COMPITO 1:
Nel brano su Selinunte, quali istituzioni hanno condotto l'ultima campagna di scavi?
COMPITO 2:
Riscrivi in forma di elenco puntato il paragrafo del brano su Selinunte che comincia con "Selinunte è una borgata del comune di Castelvetrano", mantenendone i fatti principali.
COMPITO 3:
Riprendi il brano su Selinunte e la Valle del Belice, proseguendolo dall'ultima frase.

BRANO:
·····
Nessuna brochure a spiegarne la storia, né indicazioni sufficienti a narrarne la grandezza e a saziare la curiosità dei tanti turisti, molti quelli d’Oltralpe, che nondimeno si avventurano in visita, stregati dalla bellezza senza tempo delle sue rovine: l’ultima campagna di scavi condotta da New York University e Statale di Milano ha portato alla luce resti che rivelano come la presenza dell’uomo a Selinunte sia più antica, e di diversi millenni (8000-6500 a.C.), di quanto finora ipotizzato.

Un tesoro (in parte ancora inesplorato) che potrebbe fare la fortuna del territorio. E che invece non viene valorizzato come un sito di tale importanza imporrebbe. Danneggiato, non di rado, persino dai piromani. La cittadina stessa è invasa di rifiuti, mentre mucchi di alghe maleodoranti si accumulano puntualmente ogni stagione lungo la spiaggia del porto (abusivo), senza che una soluzione definitiva venga trovata.
Selinunte è una borgata del comune di Castelvetrano, commissariato per mafia nel 2017, che non riesce come pure dovrebbe – per vocazione e grandezza – a trainare lo sviluppo della Valle del Belice, area tra le più povere del Mezzogiorno, nonostante le sue ricchezze naturali e paesaggistiche. Con un olio, quello della Nocellara, tra i più apprezzati al mondo, e beni archeologici e naturalistici di rara bellezza. Un’area in cui il tasso di disoccupazione e di emigrazione giovanile ha toccato quote drammatiche: un silenzioso grido d’allarme in una valle prossima a un punto di non ritorno.


Li vedi tutti i giorni, quelli che restano. E vedi le generazioni che “saltano”. Comitive che non superano i 18 anni e persone over 50. Aspetti i giorni e le settimane “clou” dell’estate per rivedere le piazze piene. Ma ogni anno la delusione aumenta. Perché anche quelli che prima tornavano per il tempo di un saluto ai propri cari e di un drink con gli amici rimasti a casa ad arrangiarsi fra mille e più ostacoli, sempre più spesso scelgono altre mete o tornano in periodi differenti, magari quando il biglietto per “scendere” non porta via loro la metà dello stipendio.
·····
Voci:
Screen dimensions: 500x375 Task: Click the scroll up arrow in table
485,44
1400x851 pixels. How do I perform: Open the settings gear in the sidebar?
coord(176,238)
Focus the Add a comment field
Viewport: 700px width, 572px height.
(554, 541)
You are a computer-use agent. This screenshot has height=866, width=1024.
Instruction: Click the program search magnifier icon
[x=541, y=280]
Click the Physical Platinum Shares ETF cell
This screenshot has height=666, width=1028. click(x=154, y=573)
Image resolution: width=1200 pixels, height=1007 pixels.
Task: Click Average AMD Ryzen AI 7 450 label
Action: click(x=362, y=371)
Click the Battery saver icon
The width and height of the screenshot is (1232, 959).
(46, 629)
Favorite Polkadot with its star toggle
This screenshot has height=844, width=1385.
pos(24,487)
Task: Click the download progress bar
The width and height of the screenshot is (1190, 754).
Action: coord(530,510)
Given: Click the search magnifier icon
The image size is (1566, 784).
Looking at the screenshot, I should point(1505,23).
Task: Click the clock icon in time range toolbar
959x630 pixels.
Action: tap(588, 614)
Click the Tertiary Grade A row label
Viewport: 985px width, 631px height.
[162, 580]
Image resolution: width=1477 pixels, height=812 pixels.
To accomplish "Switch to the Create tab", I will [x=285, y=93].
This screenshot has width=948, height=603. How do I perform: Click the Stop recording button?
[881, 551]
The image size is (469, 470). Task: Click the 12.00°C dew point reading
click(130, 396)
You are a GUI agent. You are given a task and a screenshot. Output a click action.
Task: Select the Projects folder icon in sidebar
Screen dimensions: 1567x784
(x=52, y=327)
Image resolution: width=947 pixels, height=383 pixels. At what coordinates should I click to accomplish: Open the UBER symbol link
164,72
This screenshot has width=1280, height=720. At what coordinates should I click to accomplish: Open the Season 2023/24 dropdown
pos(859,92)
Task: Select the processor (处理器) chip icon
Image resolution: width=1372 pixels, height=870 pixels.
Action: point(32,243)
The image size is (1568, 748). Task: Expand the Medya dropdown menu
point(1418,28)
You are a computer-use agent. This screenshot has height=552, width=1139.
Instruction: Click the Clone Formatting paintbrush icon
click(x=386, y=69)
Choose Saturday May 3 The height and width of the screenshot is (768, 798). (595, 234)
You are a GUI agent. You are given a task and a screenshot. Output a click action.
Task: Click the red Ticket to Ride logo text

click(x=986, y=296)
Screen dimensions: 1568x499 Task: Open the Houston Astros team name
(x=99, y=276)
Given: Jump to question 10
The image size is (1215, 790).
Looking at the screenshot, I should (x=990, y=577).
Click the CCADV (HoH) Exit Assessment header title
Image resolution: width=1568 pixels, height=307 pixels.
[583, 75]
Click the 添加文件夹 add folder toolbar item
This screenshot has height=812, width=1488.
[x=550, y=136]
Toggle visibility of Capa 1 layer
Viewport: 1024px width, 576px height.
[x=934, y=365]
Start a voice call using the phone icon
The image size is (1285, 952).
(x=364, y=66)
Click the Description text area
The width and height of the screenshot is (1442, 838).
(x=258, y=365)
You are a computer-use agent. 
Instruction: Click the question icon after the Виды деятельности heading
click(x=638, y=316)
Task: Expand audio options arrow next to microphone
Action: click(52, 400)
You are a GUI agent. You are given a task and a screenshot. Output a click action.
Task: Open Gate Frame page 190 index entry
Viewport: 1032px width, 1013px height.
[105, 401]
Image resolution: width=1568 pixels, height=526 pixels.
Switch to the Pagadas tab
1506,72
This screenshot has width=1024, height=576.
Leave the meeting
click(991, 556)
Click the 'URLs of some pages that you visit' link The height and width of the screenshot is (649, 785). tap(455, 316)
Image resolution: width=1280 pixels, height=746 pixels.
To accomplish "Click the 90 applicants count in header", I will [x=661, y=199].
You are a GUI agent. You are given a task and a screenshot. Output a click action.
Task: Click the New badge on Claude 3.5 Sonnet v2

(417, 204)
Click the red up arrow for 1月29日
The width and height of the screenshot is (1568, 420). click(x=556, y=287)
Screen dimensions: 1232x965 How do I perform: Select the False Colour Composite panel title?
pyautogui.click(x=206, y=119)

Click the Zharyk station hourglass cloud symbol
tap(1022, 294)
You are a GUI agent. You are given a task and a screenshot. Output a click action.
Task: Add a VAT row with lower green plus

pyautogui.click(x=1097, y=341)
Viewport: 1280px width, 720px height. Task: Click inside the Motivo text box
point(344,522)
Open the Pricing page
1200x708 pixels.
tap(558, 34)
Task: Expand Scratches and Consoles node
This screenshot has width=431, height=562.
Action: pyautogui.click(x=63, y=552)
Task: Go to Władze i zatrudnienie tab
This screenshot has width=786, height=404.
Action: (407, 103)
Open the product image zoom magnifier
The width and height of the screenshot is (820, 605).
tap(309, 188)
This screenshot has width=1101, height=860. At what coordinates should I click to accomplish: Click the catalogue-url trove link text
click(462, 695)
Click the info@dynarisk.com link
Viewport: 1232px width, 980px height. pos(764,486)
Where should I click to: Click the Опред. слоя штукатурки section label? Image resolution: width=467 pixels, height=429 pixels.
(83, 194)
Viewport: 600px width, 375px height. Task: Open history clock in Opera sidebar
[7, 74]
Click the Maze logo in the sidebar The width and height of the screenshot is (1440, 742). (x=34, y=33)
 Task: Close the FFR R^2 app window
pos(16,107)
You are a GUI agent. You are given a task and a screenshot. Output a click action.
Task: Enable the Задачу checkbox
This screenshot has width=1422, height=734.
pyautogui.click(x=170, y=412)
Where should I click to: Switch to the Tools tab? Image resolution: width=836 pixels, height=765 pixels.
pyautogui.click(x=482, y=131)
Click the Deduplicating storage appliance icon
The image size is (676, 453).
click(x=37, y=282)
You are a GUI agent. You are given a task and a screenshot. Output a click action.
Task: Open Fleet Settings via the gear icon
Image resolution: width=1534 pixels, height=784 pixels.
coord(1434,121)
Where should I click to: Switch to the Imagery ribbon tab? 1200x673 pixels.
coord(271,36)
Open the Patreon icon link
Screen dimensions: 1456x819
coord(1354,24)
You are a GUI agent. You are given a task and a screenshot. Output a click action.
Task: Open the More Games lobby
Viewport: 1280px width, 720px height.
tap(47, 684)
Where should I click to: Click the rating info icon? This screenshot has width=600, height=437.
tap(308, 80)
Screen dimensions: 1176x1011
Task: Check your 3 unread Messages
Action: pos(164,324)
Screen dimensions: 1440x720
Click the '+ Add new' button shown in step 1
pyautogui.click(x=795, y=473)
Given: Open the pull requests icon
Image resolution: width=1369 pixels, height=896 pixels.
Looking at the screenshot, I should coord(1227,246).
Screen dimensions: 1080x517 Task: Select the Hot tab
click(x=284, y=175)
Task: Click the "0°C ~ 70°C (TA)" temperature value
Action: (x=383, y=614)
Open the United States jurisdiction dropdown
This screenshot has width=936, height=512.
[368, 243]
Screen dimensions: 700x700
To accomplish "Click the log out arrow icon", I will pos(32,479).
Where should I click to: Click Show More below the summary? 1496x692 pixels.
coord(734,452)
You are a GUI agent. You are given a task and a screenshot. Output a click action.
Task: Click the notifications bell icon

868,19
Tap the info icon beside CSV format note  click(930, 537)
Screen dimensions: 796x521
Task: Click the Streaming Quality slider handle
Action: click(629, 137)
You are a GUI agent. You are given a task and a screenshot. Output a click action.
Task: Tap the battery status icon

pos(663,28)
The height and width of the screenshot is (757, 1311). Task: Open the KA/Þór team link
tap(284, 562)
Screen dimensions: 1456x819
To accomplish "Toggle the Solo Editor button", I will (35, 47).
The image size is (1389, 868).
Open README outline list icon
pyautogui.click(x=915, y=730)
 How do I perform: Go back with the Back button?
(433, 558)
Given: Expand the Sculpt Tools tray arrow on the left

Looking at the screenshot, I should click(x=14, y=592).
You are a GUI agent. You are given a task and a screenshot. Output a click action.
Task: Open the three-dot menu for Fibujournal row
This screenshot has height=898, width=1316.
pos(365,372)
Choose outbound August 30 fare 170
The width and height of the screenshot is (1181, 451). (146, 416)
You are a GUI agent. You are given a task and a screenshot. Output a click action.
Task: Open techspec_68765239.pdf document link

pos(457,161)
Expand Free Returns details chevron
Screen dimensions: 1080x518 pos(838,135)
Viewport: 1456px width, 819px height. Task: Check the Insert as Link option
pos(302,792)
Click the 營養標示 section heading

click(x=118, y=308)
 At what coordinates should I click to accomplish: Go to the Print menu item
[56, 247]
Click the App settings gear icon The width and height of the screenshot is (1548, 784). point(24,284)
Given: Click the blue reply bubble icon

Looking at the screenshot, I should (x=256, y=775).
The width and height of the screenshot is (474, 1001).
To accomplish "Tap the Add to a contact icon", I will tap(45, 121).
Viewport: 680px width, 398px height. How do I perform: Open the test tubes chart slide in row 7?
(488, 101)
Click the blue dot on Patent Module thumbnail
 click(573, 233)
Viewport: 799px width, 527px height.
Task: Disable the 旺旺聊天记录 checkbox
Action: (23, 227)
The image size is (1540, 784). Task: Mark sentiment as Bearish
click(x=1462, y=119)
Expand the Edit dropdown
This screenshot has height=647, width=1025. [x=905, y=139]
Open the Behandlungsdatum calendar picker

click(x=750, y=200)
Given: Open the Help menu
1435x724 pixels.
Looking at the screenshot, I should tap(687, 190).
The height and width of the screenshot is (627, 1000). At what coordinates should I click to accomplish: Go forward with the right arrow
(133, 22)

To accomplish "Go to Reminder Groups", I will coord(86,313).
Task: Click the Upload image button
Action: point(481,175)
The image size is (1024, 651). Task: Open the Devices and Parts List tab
·····
RISPOSTA 1:
La New York University e la Statale di Milano.

RISPOSTA 2:
- Selinunte è una borgata del comune di Castelvetrano, commissariato per mafia nel 2017.
- Castelvetrano non riesce a trainare lo sviluppo della Valle del Belice, una delle aree più povere del Mezzogiorno nonostante le sue ricchezze naturali e paesaggistiche.
- La zona vanta l'olio di Nocellara, tra i più apprezzati al mondo, e beni archeologici e naturalistici di rara bellezza.
- Disoccupazione ed emigrazione giovanile hanno raggiunto livelli drammatici, segno di una valle vicina a un punto di non ritorno.

RISPOSTA 3:
L’agognato arrivo, però, è sempre impagabile. La sabbia fina tra le mani, il mare che sbrilluccica, la spiaggia in grado di rimettere in sesto corpo e spirito. Il governo ha deciso di renderla un luogo ancora più “sicuro”. E così bisogna stare attenti. Che un braccialetto da due euro, preso dal venditore ambulante che, carico come un ciuco, macina chilometri avanti e indietro lungo il litorale, può arrivare a costare fino a 7 mila euro di multa.
È la legalità, bellezza! Quella che qui non è di casa e che bisogna ristabilire. Cominciando proprio da loro, gli “extra”. Quelli che le tasse non le pagano. E che arrivano nelle terre di Messina Denaro e fiancheggiatori “per rubarti il lavoro”. Gli stessi che, furtivi e minacciosi, si aggirano per le stradine del tuo paesino semideserto, rigorosamente muniti di cuffie per ascoltare la musica, o forse per non sentire il silenzio assordante in sottofondo. Li vedi, scaltri, chiedere l’elemosina davanti all’ultimo centro commerciale aperto per riciclare i soldi della mafia, o lungo la statale, sfrecciare su biciclette mal assemblate, forse diretti anche loro verso il mare.
Se vai in vacanza in località come Lampedusa, può capitare di trovare qualche turista che tra il serio e il faceto dice all’amico: “Salvini li avrà fatti sparire tutti!”, riferendosi a quei migranti che popolano le cronache, ma che in paese “non si vedono mica!”. Poche le tracce del loro passaggio nei luoghi turistici. Anche l’hotspot dove fino a qualche mese fa venivano portati una volta sbarcati è stato chiuso, perché in condizioni invivibili.

Nel tragitto verso Capo Ponente, da dove consigliano di ammirare il tramonto sull’isola, tuttavia può capitare di imbattersi in un mucchio di quei relitti su cui degli “extra” stipati hanno cercato scampo, non sempre trovandolo. Dal lato sud di Lampedusa, invece, hanno messo una porta. La “porta d’Europa”, a simboleggiare quell’ingresso in un mondo più promettente e “civile”. Dove la ricetta adesso, di fronte “all’assedio” da ogni parte, è “farli sparire tutti”. O almeno quanti più possibile.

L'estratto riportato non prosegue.